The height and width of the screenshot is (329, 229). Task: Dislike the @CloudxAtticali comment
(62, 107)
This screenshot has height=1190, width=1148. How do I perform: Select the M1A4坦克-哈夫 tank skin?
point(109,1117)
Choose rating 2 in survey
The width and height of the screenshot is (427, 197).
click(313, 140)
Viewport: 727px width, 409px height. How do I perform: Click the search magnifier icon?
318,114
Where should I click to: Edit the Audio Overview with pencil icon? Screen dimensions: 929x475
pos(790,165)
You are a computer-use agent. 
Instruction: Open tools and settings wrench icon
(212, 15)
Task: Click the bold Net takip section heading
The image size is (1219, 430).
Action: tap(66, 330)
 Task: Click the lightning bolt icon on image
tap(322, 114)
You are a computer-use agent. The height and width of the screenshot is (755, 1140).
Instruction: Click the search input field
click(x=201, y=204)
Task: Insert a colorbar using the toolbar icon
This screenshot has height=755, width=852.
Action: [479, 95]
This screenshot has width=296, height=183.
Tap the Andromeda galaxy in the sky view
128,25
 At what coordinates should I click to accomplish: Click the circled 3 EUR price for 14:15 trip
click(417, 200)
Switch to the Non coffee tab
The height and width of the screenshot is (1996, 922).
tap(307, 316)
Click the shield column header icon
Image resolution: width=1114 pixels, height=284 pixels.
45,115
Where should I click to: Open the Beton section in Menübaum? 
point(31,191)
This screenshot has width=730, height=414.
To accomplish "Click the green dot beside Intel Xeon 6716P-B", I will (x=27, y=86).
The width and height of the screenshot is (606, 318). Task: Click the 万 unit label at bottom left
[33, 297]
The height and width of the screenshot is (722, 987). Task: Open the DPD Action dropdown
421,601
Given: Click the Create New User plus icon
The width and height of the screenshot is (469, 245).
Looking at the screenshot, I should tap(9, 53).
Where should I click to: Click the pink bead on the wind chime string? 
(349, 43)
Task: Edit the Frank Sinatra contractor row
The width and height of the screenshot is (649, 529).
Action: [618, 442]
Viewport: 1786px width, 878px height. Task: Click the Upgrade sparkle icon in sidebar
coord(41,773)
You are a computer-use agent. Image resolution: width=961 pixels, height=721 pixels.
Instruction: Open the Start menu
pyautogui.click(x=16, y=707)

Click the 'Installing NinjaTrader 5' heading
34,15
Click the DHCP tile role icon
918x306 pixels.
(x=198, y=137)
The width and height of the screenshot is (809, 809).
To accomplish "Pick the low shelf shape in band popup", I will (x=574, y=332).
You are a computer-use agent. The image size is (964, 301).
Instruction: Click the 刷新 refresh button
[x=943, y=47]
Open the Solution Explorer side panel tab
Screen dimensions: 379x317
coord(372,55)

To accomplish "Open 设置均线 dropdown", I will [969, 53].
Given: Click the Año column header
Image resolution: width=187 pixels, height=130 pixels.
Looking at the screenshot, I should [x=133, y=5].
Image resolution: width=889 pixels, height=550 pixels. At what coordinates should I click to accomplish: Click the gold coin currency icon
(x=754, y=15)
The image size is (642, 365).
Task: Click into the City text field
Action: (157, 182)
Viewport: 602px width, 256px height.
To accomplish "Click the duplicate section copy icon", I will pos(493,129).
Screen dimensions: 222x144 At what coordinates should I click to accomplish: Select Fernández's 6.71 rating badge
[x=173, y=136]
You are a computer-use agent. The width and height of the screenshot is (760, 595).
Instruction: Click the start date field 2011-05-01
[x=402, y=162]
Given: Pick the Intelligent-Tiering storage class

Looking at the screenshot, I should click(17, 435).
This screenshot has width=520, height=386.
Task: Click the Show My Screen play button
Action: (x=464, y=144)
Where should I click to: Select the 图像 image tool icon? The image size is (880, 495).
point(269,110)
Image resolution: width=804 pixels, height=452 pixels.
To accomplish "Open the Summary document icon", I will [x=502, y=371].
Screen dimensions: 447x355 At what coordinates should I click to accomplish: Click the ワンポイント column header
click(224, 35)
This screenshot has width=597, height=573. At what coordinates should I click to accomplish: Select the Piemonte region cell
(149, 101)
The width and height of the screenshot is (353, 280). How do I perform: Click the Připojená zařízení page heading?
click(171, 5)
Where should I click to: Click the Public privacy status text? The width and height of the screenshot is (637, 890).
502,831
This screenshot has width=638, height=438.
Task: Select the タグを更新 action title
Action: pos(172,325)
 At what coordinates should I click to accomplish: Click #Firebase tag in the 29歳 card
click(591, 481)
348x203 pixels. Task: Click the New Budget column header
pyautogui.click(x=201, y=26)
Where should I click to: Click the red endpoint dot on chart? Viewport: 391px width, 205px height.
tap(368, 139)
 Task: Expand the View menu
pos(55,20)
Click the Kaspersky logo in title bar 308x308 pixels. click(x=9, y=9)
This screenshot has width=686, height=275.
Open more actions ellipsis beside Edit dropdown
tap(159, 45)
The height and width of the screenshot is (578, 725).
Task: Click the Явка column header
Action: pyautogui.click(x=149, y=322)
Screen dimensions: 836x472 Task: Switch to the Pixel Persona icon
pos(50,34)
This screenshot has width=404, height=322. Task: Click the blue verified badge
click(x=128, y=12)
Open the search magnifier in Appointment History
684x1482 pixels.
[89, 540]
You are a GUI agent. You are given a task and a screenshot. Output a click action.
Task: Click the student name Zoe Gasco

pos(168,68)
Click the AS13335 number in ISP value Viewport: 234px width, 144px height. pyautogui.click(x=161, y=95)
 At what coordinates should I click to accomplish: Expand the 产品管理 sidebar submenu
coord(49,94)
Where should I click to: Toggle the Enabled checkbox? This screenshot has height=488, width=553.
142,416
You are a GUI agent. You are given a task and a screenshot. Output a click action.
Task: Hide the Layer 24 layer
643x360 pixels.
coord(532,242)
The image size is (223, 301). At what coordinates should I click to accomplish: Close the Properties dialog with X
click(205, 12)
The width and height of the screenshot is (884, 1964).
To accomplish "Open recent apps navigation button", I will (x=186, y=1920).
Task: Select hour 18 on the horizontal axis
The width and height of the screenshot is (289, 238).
#####
* **TASK INSTRUCTIONS**
Copy the records above exactly as they appear.

* **OUTPUT FOR THIS TASK**
The height and width of the screenshot is (329, 229). Task: Dislike the @CloudxAtticali comment
(62, 107)
This screenshot has height=1190, width=1148. How do I perform: Select the M1A4坦克-哈夫 tank skin?
point(109,1117)
Choose rating 2 in survey
The width and height of the screenshot is (427, 197).
click(313, 140)
Viewport: 727px width, 409px height. How do I perform: Click the search magnifier icon?
318,114
Where should I click to: Edit the Audio Overview with pencil icon? Screen dimensions: 929x475
pos(790,165)
You are a computer-use agent. 
Instruction: Open tools and settings wrench icon
(212, 15)
Task: Click the bold Net takip section heading
The image size is (1219, 430).
Action: tap(66, 330)
 Task: Click the lightning bolt icon on image
tap(322, 114)
You are a computer-use agent. The height and width of the screenshot is (755, 1140).
Instruction: Click the search input field
click(x=201, y=204)
Task: Insert a colorbar using the toolbar icon
This screenshot has height=755, width=852.
Action: [479, 95]
This screenshot has width=296, height=183.
Tap the Andromeda galaxy in the sky view
128,25
 At what coordinates should I click to accomplish: Click the circled 3 EUR price for 14:15 trip
click(417, 200)
Switch to the Non coffee tab
The height and width of the screenshot is (1996, 922).
tap(307, 316)
Click the shield column header icon
Image resolution: width=1114 pixels, height=284 pixels.
45,115
Where should I click to: Open the Beton section in Menübaum? 
point(31,191)
This screenshot has width=730, height=414.
To accomplish "Click the green dot beside Intel Xeon 6716P-B", I will (x=27, y=86).
The width and height of the screenshot is (606, 318). Task: Click the 万 unit label at bottom left
[33, 297]
The height and width of the screenshot is (722, 987). Task: Open the DPD Action dropdown
421,601
Given: Click the Create New User plus icon
The width and height of the screenshot is (469, 245).
Looking at the screenshot, I should tap(9, 53).
Where should I click to: Click the pink bead on the wind chime string? 
(349, 43)
Task: Edit the Frank Sinatra contractor row
The width and height of the screenshot is (649, 529).
Action: [618, 442]
Viewport: 1786px width, 878px height. Task: Click the Upgrade sparkle icon in sidebar
coord(41,773)
You are a computer-use agent. Image resolution: width=961 pixels, height=721 pixels.
Instruction: Open the Start menu
pyautogui.click(x=16, y=707)

Click the 'Installing NinjaTrader 5' heading
34,15
Click the DHCP tile role icon
918x306 pixels.
(x=198, y=137)
The width and height of the screenshot is (809, 809).
To accomplish "Pick the low shelf shape in band popup", I will (x=574, y=332).
You are a computer-use agent. The image size is (964, 301).
Instruction: Click the 刷新 refresh button
[x=943, y=47]
Open the Solution Explorer side panel tab
Screen dimensions: 379x317
coord(372,55)

To accomplish "Open 设置均线 dropdown", I will [969, 53].
Given: Click the Año column header
Image resolution: width=187 pixels, height=130 pixels.
Looking at the screenshot, I should [x=133, y=5].
Image resolution: width=889 pixels, height=550 pixels. At what coordinates should I click to accomplish: Click the gold coin currency icon
(x=754, y=15)
The image size is (642, 365).
Task: Click into the City text field
Action: (157, 182)
Viewport: 602px width, 256px height.
To accomplish "Click the duplicate section copy icon", I will pos(493,129).
Screen dimensions: 222x144 At what coordinates should I click to accomplish: Select Fernández's 6.71 rating badge
[x=173, y=136]
You are a computer-use agent. The width and height of the screenshot is (760, 595).
Instruction: Click the start date field 2011-05-01
[x=402, y=162]
Given: Pick the Intelligent-Tiering storage class

Looking at the screenshot, I should click(17, 435).
This screenshot has width=520, height=386.
Task: Click the Show My Screen play button
Action: (x=464, y=144)
Where should I click to: Select the 图像 image tool icon? The image size is (880, 495).
point(269,110)
Image resolution: width=804 pixels, height=452 pixels.
To accomplish "Open the Summary document icon", I will [x=502, y=371].
Screen dimensions: 447x355 At what coordinates should I click to accomplish: Click the ワンポイント column header
click(224, 35)
This screenshot has width=597, height=573. At what coordinates should I click to accomplish: Select the Piemonte region cell
(149, 101)
The width and height of the screenshot is (353, 280). How do I perform: Click the Připojená zařízení page heading?
click(171, 5)
Where should I click to: Click the Public privacy status text? The width and height of the screenshot is (637, 890).
502,831
This screenshot has width=638, height=438.
Task: Select the タグを更新 action title
Action: pos(172,325)
 At what coordinates should I click to accomplish: Click #Firebase tag in the 29歳 card
click(591, 481)
348x203 pixels. Task: Click the New Budget column header
pyautogui.click(x=201, y=26)
Where should I click to: Click the red endpoint dot on chart? Viewport: 391px width, 205px height.
tap(368, 139)
 Task: Expand the View menu
pos(55,20)
Click the Kaspersky logo in title bar 308x308 pixels. click(x=9, y=9)
This screenshot has width=686, height=275.
Open more actions ellipsis beside Edit dropdown
tap(159, 45)
The height and width of the screenshot is (578, 725).
Task: Click the Явка column header
Action: pyautogui.click(x=149, y=322)
Screen dimensions: 836x472 Task: Switch to the Pixel Persona icon
pos(50,34)
This screenshot has width=404, height=322. Task: Click the blue verified badge
click(x=128, y=12)
Open the search magnifier in Appointment History
684x1482 pixels.
[89, 540]
You are a GUI agent. You are given a task and a screenshot. Output a click action.
Task: Click the student name Zoe Gasco

pos(168,68)
Click the AS13335 number in ISP value Viewport: 234px width, 144px height. pyautogui.click(x=161, y=95)
 At what coordinates should I click to accomplish: Expand the 产品管理 sidebar submenu
coord(49,94)
Where should I click to: Toggle the Enabled checkbox? This screenshot has height=488, width=553.
142,416
You are a GUI agent. You are given a task and a screenshot. Output a click action.
Task: Hide the Layer 24 layer
643x360 pixels.
coord(532,242)
The image size is (223, 301). At what coordinates should I click to accomplish: Close the Properties dialog with X
click(205, 12)
The width and height of the screenshot is (884, 1964).
To accomplish "Open recent apps navigation button", I will (x=186, y=1920).
Task: Select hour 18 on the horizontal axis
The width and height of the screenshot is (289, 238).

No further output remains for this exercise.